The European Space Agency similarly commissioned Swiss startup ClearSpace for a junk removal mission that’s slated to launch in 2026. It’s expected to be the first mission to actually remove a real piece of debris from orbit, rather than perform a simulated capture. Ironically, the target of the ClearSpace-1 mission — an approximately 250-pound defunct rocket upper stage dubbed Vespa — was struck by untracked debris in August. The event created more debris, but ESA says it left the object intact and still in position for capture. ClearSpace will attempt to grab onto Vespa using a giant robotic claw, and the two will deorbit together, ending with them both burning up in Earth’s atmosphere.

Researchers have also experimented with the use of harpoons and nets to catch objects floating through space. The first mission to demonstrate these active debris removal techniques was one called RemoveDEBRIS, which launched in 2018. In 2018 and 2019, the craft successfully performed simulated debris capture by firing out a net and ensnaring a mock target, and by shooting a harpoon at a target to pierce and hook onto it. The company behind the project — Surrey Satellite Technology — does not appear to have any follow-up missions planned.
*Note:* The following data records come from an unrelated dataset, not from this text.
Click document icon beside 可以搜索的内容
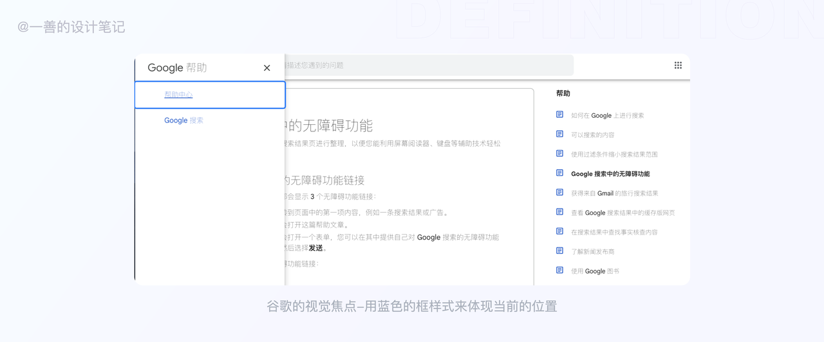The image size is (824, 342). (x=559, y=134)
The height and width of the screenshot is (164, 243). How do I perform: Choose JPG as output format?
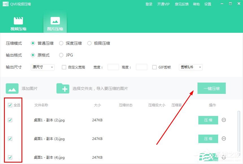click(x=61, y=55)
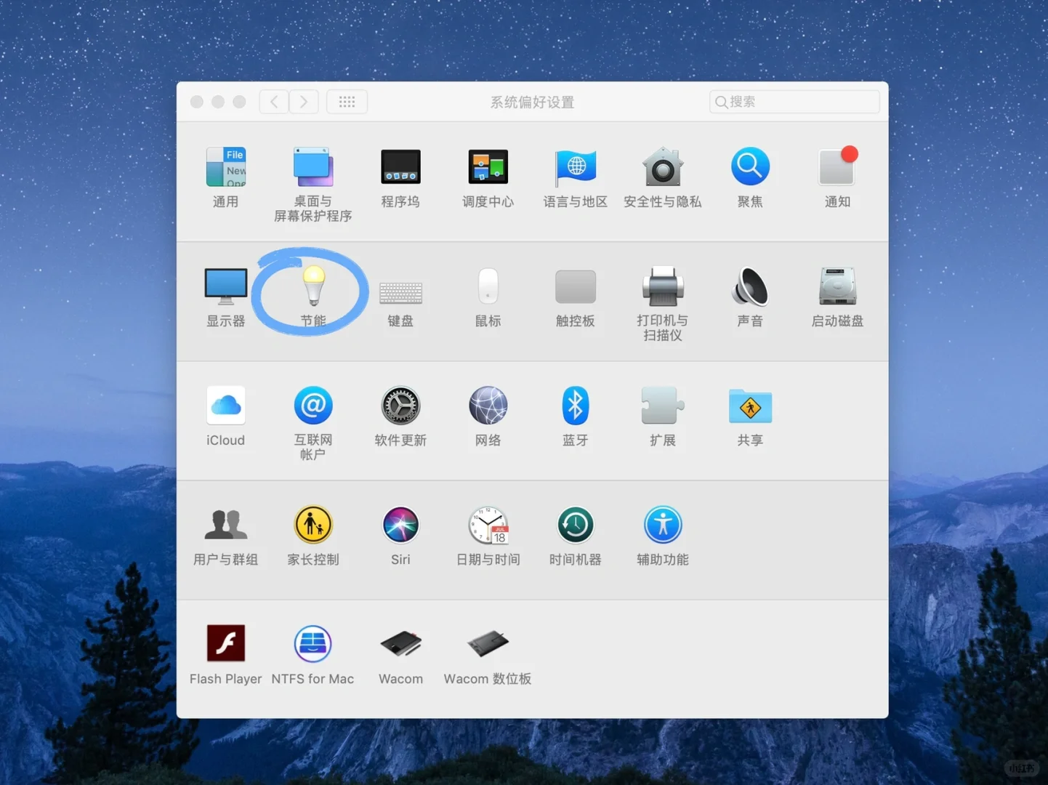The width and height of the screenshot is (1048, 785).
Task: Click the back navigation arrow
Action: tap(274, 102)
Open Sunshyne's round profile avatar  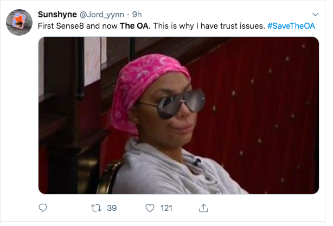click(x=19, y=22)
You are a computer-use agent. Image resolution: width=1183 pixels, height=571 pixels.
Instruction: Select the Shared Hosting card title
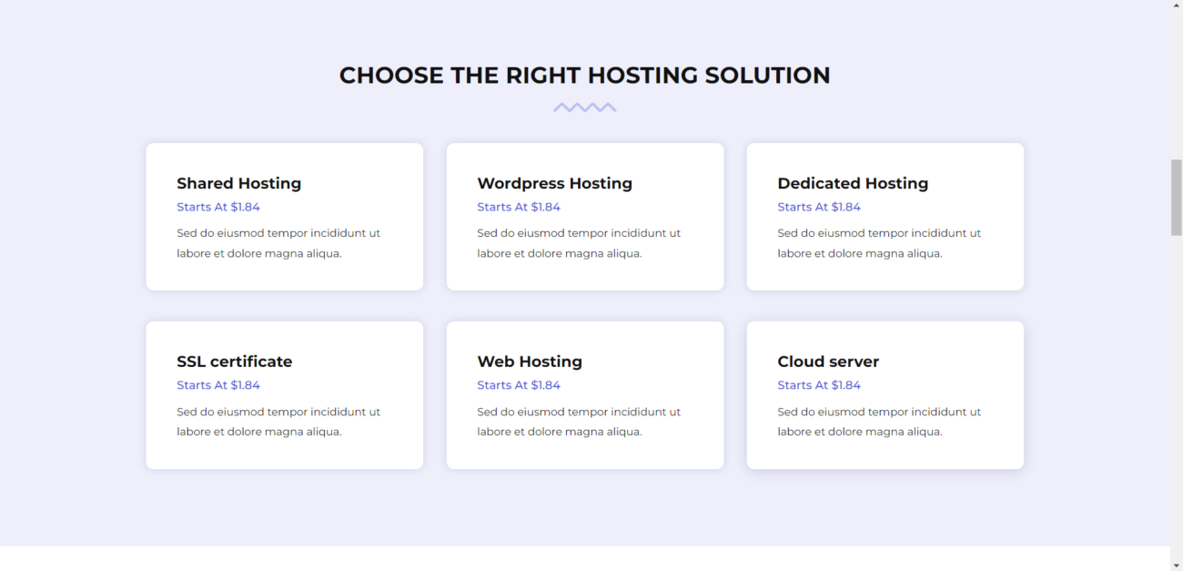point(238,183)
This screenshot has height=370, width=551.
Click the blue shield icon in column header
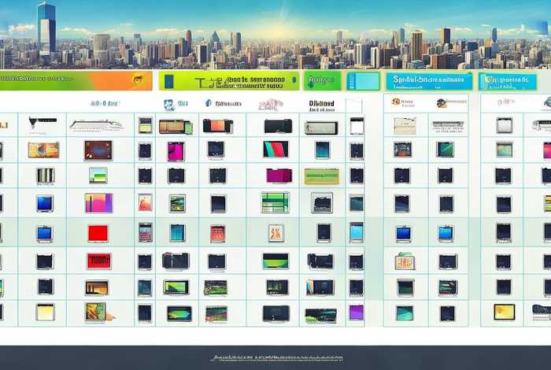168,105
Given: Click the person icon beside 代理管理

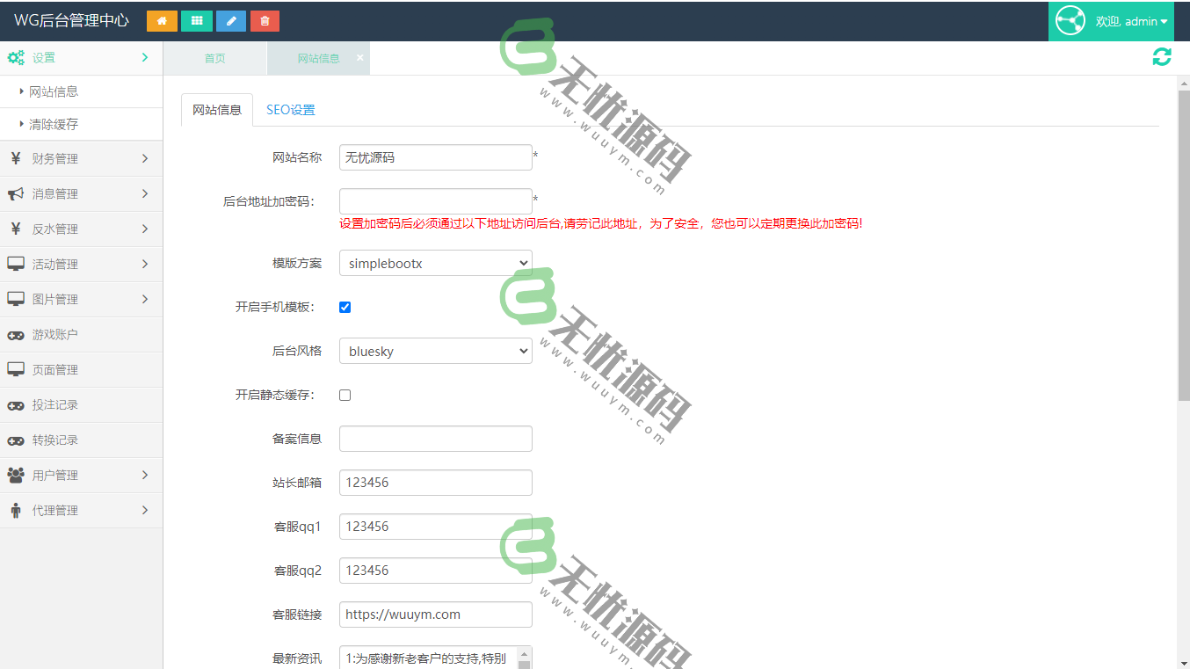Looking at the screenshot, I should pos(16,510).
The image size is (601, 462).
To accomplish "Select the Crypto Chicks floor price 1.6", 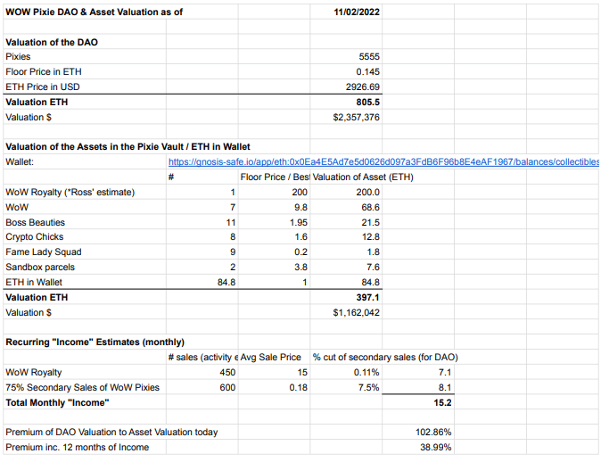I will point(301,237).
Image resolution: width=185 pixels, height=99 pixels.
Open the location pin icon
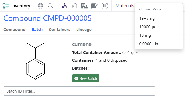pyautogui.click(x=40, y=6)
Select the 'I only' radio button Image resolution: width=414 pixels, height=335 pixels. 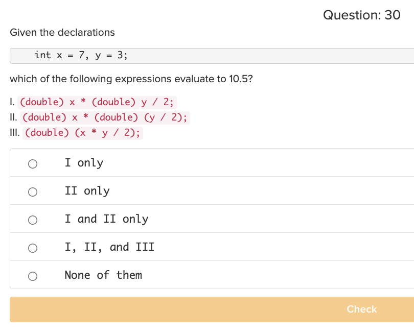[33, 164]
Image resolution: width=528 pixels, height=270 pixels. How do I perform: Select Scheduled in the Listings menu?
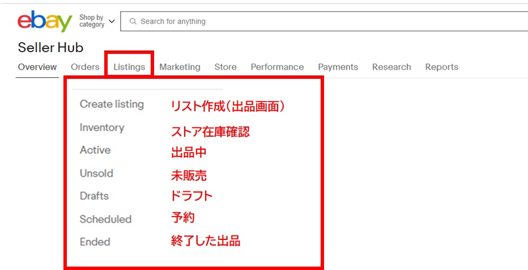tap(105, 220)
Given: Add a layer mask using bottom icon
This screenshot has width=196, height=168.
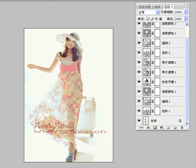Looking at the screenshot, I should (x=155, y=128).
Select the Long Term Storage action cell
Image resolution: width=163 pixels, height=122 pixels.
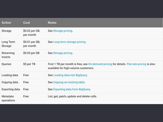click(8, 44)
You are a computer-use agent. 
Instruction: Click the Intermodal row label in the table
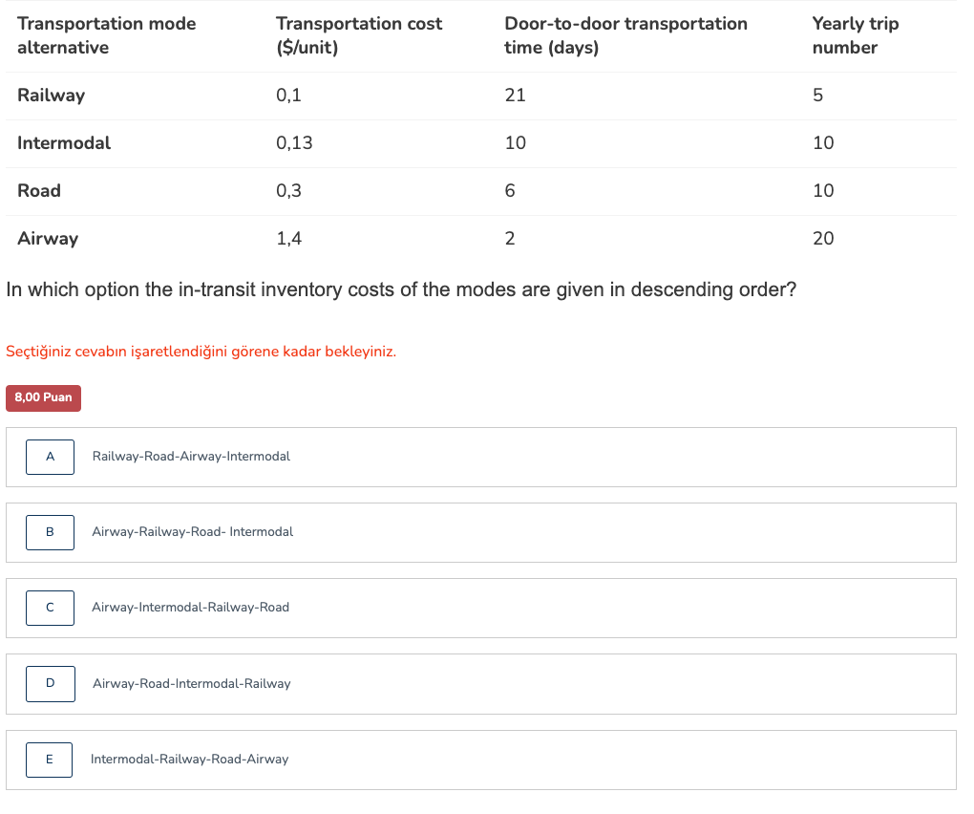coord(64,143)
A cost-benefit analysis released last year by NASA noted that the benefit of space tugs like these could surpass their upfront costs in a matter of decades, but using space- or ground-based lasers to nudge debris out of orbit could break even much sooner. Lasers can move objects either through the momentum of their photons, or through a process called ablation, in which thrust is generated when the laser vaporizes bits of debris. The latter especially could be used for both large and small objects, either to deorbit debris or move trackable pieces out of another satellite’s way to avoid a collision.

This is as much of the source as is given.